Se você mora no Nordeste, provavelmente já percebeu que o clima não está mais “como antigamente”. Ondas de calor intensas, longos períodos de seca e chuvas irregulares passaram a fazer parte da rotina de milhões de pessoas. E essa percepção não é apenas sensação: uma pesquisa recente do Instituto Nexus mostrou que 57% dos nordestinos consideraram 2024 mais severo em eventos climáticos do que anos anteriores. Além disso, 11% afirmaram que o ano foi muito pior.
Ou seja, o clima realmente “pesou” — e esse é um tema cada vez mais recorrente nas provas do ENEM, especialmente nas áreas de Geografia, Ciências da Natureza e Redação.
Quais mudanças climáticas mais chamaram atenção no Nordeste?
Quando questionados sobre as alterações mais perceptíveis no clima em 2024, os nordestinos destacaram três fatores principais:
- Aumento da temperatura (96%): o calor extremo se tornou mais frequente e intenso;
- Redução das chuvas (90%), sobretudo no interior da região;
- Secas mais graves (83%), afetando principalmente famílias de baixa renda.
Esses dados ajudam a entender por que o Nordeste aparece com frequência em debates sobre mudanças climáticas, aquecimento global e desigualdade socioambiental, temas clássicos do ENEM.
Crise climática ou grave problema? O que a população pensa
Mesmo diante desse cenário, 49% dos entrevistados ainda não classificam o momento como uma “crise climática”, mas sim como um grave problema ambiental. Essa percepção pode estar ligada à história da região, marcada por longos períodos de seca e eventos extremos recorrentes.
Por outro lado, um grupo crescente, especialmente entre jovens, mulheres e pessoas com maior escolaridade, já reconhece as mudanças climáticas como uma crise global, com impactos diretos na economia, na saúde e na qualidade de vida.
O que esperar do clima entre 2025 e 2030?
As projeções para os próximos anos não são animadoras.

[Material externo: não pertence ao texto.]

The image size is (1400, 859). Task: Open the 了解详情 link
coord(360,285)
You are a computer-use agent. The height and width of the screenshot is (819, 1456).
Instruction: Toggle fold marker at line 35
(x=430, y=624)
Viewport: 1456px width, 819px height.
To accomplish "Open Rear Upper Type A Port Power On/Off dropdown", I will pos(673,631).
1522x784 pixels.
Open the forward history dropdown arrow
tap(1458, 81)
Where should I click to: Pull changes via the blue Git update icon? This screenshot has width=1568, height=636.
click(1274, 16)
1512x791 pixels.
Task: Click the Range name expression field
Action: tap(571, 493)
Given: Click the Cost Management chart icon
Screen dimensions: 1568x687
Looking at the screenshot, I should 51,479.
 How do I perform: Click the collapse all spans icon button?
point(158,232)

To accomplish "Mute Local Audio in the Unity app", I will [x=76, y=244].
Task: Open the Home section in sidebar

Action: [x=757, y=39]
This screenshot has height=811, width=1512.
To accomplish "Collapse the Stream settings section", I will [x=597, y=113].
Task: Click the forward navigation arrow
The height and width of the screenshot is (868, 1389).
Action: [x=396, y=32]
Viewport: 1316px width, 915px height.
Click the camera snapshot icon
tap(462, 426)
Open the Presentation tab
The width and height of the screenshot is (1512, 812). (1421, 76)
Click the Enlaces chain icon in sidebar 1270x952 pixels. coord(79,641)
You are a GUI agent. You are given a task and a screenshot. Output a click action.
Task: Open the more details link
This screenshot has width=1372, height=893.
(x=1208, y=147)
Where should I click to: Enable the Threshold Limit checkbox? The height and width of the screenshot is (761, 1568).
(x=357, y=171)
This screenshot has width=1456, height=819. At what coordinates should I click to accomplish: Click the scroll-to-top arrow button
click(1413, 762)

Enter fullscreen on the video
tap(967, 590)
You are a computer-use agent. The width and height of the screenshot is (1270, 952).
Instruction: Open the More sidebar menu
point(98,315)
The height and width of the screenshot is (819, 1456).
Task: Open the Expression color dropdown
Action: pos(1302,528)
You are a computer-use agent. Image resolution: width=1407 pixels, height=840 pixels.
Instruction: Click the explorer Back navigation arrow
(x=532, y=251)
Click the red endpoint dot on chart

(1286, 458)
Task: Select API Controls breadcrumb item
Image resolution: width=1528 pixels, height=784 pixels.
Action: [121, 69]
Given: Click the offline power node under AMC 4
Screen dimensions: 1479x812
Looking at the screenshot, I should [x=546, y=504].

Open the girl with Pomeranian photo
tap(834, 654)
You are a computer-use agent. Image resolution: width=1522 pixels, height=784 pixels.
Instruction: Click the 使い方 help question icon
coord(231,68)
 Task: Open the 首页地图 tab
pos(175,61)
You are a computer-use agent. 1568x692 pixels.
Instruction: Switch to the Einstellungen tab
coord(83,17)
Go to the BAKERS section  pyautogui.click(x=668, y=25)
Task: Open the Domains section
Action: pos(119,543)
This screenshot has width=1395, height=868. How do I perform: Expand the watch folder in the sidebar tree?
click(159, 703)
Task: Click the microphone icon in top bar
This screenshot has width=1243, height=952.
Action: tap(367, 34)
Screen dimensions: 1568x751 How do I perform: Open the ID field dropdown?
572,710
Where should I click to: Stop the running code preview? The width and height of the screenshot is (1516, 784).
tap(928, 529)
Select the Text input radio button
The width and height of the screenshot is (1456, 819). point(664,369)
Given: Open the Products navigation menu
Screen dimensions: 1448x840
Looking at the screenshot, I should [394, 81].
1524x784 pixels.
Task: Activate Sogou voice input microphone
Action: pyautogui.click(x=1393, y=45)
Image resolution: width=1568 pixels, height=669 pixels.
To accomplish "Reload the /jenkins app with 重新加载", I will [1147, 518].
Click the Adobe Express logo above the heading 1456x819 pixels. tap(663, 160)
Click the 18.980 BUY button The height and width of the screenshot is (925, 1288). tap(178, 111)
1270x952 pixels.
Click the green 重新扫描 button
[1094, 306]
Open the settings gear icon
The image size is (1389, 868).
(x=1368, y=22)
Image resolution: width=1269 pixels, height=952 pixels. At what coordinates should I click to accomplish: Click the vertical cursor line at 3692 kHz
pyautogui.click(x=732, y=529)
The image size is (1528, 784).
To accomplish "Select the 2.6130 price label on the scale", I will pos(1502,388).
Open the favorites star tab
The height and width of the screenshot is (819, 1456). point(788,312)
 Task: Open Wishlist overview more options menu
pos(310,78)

Segundo a pesquisa, 53% dos nordestinos acreditam que os eventos climáticos extremos serão ainda mais intensos até 2030.
A meteorologista Morgana Almeida, do Instituto Nacional de Meteorologia (INMET), reforça esse alerta ao lembrar que 2024 foi um dos anos mais quentes da história registrada no Brasil.
Ela destaca que o Nordeste é uma região diversa, onde os impactos do clima variam bastante. Um exemplo marcante foi a tragédia das chuvas de 2022 na Região Metropolitana do Recife, que deixou mais de 140 mortos. Apesar das diferenças regionais, a tendência geral é clara: temperaturas mais altas e eventos extremos mais frequentes.
Impactos socioeconômicos das mudanças climáticas
As consequências do clima extremo vão muito além da sensação térmica. Entre os principais impactos no Nordeste, destacam-se:
- prejuízos à agricultura;
- redução dos reservatórios de água;
- aumento no preço dos alimentos;
- maior risco de insegurança hídrica;
- problemas de saúde pública, relacionados ao calor intenso e à qualidade do ar.
Como costuma aparecer nas questões do ENEM, os efeitos do clima atingem com mais força as populações mais vulneráveis, aprofundando desigualdades sociais já existentes.
O que aprendemos com esse cenário?
A principal conclusão da pesquisa é clara: as mudanças climáticas deixaram de ser um tema distante. Elas estão no dia a dia das pessoas, na falta de água, no calor excessivo, nas chuvas intensas e na perda de safras.
Para quem estuda para o ENEM, entender esse contexto é fundamental. O exame valoriza a leitura crítica da realidade, a relação entre meio ambiente e sociedade e a capacidade de propor soluções sustentáveis.
O clima mudou e nós estamos mudando com ele. O desafio agora é transformar essa percepção em ação, cobrando políticas públicas, incentivando práticas sustentáveis e compreendendo que cuidar do clima é cuidar da nossa própria qualidade de vida.